HMGB1, an innate alarmin, plays a critical role in chronic inflammation of adipose tissue in obesity.

作者信息

Zhang Jing, Zhang Lei, Zhang Shu, Yu Qilin, Xiong Fei, Huang Kun, Wang Cong-Yi, Yang Ping

机构信息

The Center for Biomedical Research, Key Laboratory of Organ Transplantation, Ministry of Education and Ministry of Health, Tongji Hospital, Tongji Medical College, Huazhong University of Science & Technology, 1095 Jiefang Ave., Wuhan, 430030, China.

Tongji School of Pharmacy, Huazhong University of Science & Technology, Wuhan 430030, China.

出版信息

Mol Cell Endocrinol. 2017 Oct 15;454:103-111. doi: 10.1016/j.mce.2017.06.012. Epub 2017 Jun 12.

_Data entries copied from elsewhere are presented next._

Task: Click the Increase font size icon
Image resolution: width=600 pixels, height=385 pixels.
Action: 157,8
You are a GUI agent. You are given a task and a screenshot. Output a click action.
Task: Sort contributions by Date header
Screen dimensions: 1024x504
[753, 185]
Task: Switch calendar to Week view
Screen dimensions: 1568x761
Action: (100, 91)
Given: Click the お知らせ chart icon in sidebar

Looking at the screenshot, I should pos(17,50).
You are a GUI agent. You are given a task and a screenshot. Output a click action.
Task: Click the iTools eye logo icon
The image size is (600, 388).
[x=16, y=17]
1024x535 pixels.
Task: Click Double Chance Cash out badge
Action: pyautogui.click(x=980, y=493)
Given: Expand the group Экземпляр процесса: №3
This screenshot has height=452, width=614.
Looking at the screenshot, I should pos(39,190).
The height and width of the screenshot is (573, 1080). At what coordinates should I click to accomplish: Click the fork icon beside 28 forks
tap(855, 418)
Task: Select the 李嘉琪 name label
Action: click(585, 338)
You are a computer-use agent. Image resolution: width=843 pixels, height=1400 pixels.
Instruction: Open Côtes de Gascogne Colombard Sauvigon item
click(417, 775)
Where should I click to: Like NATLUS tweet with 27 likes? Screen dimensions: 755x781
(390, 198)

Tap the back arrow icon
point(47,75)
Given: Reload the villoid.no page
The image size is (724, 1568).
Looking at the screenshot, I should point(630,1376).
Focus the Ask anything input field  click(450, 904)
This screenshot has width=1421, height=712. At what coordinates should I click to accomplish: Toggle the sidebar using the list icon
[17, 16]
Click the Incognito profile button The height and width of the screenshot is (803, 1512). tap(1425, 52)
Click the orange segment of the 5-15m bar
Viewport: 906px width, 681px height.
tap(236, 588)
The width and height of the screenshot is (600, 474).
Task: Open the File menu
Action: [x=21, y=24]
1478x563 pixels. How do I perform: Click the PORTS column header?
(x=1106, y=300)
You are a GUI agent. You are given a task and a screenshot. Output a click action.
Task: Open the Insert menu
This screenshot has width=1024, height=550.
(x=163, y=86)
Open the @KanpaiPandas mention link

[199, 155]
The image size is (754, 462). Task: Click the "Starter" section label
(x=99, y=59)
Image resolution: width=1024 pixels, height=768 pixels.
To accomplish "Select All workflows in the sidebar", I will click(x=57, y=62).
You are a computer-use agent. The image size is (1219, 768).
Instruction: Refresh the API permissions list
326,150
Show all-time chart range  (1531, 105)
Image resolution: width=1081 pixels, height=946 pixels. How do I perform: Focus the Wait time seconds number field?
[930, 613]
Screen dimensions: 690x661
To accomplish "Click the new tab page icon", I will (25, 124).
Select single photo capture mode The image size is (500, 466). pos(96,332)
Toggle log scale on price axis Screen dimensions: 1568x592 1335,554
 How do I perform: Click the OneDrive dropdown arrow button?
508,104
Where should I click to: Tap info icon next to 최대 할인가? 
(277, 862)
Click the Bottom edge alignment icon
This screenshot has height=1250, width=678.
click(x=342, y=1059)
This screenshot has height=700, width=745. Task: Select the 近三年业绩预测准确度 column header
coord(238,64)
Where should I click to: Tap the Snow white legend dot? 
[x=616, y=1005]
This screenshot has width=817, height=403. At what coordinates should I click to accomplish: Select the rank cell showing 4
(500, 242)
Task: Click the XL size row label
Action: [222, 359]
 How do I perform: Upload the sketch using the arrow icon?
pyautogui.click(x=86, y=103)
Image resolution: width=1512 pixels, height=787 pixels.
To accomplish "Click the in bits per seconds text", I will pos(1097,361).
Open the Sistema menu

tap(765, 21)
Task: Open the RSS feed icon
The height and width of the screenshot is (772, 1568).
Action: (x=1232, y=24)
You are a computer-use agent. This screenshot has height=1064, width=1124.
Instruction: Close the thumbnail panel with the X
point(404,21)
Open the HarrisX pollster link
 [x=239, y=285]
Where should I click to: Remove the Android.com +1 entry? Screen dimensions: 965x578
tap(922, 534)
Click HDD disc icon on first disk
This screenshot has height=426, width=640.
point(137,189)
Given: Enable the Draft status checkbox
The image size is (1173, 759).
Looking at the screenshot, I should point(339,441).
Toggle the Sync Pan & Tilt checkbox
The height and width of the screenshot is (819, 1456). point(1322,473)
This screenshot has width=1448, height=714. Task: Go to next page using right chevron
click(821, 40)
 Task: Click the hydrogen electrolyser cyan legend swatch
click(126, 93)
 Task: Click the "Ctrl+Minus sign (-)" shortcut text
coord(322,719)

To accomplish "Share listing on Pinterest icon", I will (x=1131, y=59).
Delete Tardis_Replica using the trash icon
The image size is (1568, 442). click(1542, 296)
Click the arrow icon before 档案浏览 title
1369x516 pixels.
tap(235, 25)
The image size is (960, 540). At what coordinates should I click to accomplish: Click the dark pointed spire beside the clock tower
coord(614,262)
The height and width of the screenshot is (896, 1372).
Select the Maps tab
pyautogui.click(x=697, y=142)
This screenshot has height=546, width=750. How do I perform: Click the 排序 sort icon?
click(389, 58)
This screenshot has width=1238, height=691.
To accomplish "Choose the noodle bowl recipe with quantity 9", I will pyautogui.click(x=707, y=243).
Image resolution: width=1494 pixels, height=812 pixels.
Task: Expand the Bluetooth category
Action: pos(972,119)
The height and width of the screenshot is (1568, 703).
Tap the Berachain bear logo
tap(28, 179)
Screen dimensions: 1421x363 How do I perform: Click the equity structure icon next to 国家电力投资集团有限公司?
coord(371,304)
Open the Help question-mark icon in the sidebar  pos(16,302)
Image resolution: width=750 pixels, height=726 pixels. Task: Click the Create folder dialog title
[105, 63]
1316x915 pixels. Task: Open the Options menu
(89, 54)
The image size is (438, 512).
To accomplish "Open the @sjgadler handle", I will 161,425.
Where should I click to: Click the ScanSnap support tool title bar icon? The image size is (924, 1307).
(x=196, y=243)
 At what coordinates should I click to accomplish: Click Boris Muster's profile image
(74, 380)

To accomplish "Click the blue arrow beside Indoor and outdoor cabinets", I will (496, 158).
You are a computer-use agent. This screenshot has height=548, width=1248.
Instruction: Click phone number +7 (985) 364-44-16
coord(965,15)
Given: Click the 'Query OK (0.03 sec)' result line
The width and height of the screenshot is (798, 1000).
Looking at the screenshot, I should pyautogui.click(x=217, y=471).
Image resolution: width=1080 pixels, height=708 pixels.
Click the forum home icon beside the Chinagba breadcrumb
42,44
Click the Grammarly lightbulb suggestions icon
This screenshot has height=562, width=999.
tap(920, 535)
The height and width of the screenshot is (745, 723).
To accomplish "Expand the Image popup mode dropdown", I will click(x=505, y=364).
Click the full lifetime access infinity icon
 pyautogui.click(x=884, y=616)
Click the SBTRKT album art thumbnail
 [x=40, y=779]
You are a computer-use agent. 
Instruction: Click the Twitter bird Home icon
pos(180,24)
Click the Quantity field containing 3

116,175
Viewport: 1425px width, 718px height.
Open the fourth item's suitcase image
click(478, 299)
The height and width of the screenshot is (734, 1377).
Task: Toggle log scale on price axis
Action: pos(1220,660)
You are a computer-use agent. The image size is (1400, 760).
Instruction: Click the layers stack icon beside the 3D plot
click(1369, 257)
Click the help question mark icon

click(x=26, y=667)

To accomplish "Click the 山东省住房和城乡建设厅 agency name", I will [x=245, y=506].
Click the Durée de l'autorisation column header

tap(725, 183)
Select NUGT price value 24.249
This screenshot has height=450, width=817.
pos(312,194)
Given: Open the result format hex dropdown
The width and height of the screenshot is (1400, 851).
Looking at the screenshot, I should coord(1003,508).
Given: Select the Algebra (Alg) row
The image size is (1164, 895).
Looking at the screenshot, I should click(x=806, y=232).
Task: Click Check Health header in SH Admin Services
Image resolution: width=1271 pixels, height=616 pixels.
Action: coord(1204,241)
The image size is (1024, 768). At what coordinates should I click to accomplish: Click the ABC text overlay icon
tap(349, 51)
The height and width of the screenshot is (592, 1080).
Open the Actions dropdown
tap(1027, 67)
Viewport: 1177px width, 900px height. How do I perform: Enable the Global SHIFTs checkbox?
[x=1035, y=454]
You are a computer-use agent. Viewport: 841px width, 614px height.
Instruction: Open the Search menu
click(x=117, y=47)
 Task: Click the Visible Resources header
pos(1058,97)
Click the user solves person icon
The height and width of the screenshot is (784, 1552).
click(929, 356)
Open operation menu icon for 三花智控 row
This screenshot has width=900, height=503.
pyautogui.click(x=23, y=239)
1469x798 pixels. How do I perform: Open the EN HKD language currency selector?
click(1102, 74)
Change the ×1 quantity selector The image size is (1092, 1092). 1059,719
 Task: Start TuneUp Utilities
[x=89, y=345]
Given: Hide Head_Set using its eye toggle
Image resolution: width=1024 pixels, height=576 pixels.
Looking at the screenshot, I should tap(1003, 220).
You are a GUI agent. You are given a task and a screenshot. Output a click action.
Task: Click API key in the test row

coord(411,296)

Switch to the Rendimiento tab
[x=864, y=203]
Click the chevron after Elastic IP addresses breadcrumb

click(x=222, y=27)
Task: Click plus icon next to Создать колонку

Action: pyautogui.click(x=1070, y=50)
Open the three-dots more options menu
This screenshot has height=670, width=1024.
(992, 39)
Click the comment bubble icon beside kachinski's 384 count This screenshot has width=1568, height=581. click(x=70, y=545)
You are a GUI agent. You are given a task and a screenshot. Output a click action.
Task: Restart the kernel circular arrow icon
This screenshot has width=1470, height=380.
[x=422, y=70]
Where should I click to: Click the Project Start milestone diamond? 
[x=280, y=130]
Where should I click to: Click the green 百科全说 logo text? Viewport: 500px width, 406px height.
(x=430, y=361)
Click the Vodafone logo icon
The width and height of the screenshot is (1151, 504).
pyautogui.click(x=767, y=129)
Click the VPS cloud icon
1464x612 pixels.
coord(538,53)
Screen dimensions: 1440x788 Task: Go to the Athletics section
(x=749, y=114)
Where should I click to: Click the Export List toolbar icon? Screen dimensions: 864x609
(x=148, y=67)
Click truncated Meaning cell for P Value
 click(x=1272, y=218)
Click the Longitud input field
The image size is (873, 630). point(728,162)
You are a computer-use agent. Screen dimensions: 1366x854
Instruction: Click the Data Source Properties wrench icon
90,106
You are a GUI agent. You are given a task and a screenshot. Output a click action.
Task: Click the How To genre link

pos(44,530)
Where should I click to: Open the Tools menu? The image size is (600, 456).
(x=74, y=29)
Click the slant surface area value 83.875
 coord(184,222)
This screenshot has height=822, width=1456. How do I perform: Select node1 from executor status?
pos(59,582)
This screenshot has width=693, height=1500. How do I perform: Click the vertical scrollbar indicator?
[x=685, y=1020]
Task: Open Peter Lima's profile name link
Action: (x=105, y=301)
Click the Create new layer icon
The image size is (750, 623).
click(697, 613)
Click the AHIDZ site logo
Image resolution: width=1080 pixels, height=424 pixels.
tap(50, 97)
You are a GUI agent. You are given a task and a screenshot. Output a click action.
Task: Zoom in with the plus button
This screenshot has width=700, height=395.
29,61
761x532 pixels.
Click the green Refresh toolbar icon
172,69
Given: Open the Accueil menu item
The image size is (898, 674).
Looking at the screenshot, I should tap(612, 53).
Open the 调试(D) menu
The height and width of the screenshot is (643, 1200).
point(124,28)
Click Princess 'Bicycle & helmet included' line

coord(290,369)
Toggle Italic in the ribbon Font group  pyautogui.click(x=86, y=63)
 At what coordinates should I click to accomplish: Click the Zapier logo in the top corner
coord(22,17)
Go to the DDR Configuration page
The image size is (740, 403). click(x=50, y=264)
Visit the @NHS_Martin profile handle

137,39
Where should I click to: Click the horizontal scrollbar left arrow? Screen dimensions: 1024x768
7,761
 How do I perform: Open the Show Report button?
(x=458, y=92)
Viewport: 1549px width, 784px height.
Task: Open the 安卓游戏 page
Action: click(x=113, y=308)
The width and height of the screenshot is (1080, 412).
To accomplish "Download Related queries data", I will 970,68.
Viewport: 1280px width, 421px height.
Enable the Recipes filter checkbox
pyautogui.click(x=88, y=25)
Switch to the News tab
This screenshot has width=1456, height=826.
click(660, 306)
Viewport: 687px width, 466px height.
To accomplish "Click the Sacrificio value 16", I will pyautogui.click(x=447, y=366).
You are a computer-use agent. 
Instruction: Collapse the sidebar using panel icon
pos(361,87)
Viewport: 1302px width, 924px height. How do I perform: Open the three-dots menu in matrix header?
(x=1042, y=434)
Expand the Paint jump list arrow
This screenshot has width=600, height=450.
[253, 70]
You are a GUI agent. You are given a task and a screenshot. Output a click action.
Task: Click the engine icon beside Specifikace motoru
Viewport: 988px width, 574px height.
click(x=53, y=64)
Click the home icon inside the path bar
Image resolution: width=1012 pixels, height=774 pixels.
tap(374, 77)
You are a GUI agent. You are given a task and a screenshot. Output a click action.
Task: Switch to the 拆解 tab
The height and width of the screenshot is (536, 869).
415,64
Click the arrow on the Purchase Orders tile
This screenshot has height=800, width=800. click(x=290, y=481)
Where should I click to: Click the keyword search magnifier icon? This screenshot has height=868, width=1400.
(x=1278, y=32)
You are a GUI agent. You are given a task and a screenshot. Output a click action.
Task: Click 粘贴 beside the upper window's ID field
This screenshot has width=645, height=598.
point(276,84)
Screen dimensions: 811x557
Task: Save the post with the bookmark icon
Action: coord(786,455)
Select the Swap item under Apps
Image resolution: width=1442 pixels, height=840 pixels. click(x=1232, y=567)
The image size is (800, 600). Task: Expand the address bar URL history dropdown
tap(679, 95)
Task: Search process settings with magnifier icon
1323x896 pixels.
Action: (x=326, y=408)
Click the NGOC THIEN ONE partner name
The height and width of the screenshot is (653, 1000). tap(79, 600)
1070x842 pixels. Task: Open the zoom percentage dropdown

DOI:10.1016/j.mce.2017.06.012
PMID:28619625
Abstract

Obesity has emerged as an imminent global public health concern over the past several decades. It has now become evident that obesity is characterized by the persistent and low-grade inflammation in the adipose tissue, and serves as an independent risk factor for many metabolic disorders such as diabetes and cardiovascular disease. Particularly, adipocytes originated from obese mice and humans likely predominate necrosis upon stressful insults, leading to passive release of cellular contents including the high mobility group box 1 (HMGB1) into the extracellular milieu. Extracellular HMGB1 acts as an innate alarmin to stimulate the activation of resident immune cells in the adipose tissue. Upon activation, those resident immune cells actively secrete additional HMGB1, which in turn activates/recruits additional immune cells, and induces adipocyte death. This review summarizes those novel discoveries in terms of HMGB1 in the initiation and maintenance of chronic inflammatory state in adipose tissue in obesity, and discusses its potential application in clinical settings.

摘要

在过去几十年里,肥胖已成为迫在眉睫的全球公共卫生问题。现在已经很明显,肥胖的特征是脂肪组织中持续存在的低度炎症,并且是许多代谢紊乱(如糖尿病和心血管疾病)的独立危险因素。特别是,源自肥胖小鼠和人类的脂肪细胞在应激损伤时可能主要发生坏死,导致包括高迁移率族蛋白B1(HMGB1)在内的细胞内容物被动释放到细胞外环境中。细胞外HMGB1作为一种先天性警报素,刺激脂肪组织中驻留免疫细胞的激活。激活后,这些驻留免疫细胞会主动分泌更多的HMGB1,进而激活/招募更多的免疫细胞,并诱导脂肪细胞死亡。本综述总结了关于HMGB1在肥胖症脂肪组织慢性炎症状态的起始和维持方面的这些新发现,并讨论了其在临床环境中的潜在应用。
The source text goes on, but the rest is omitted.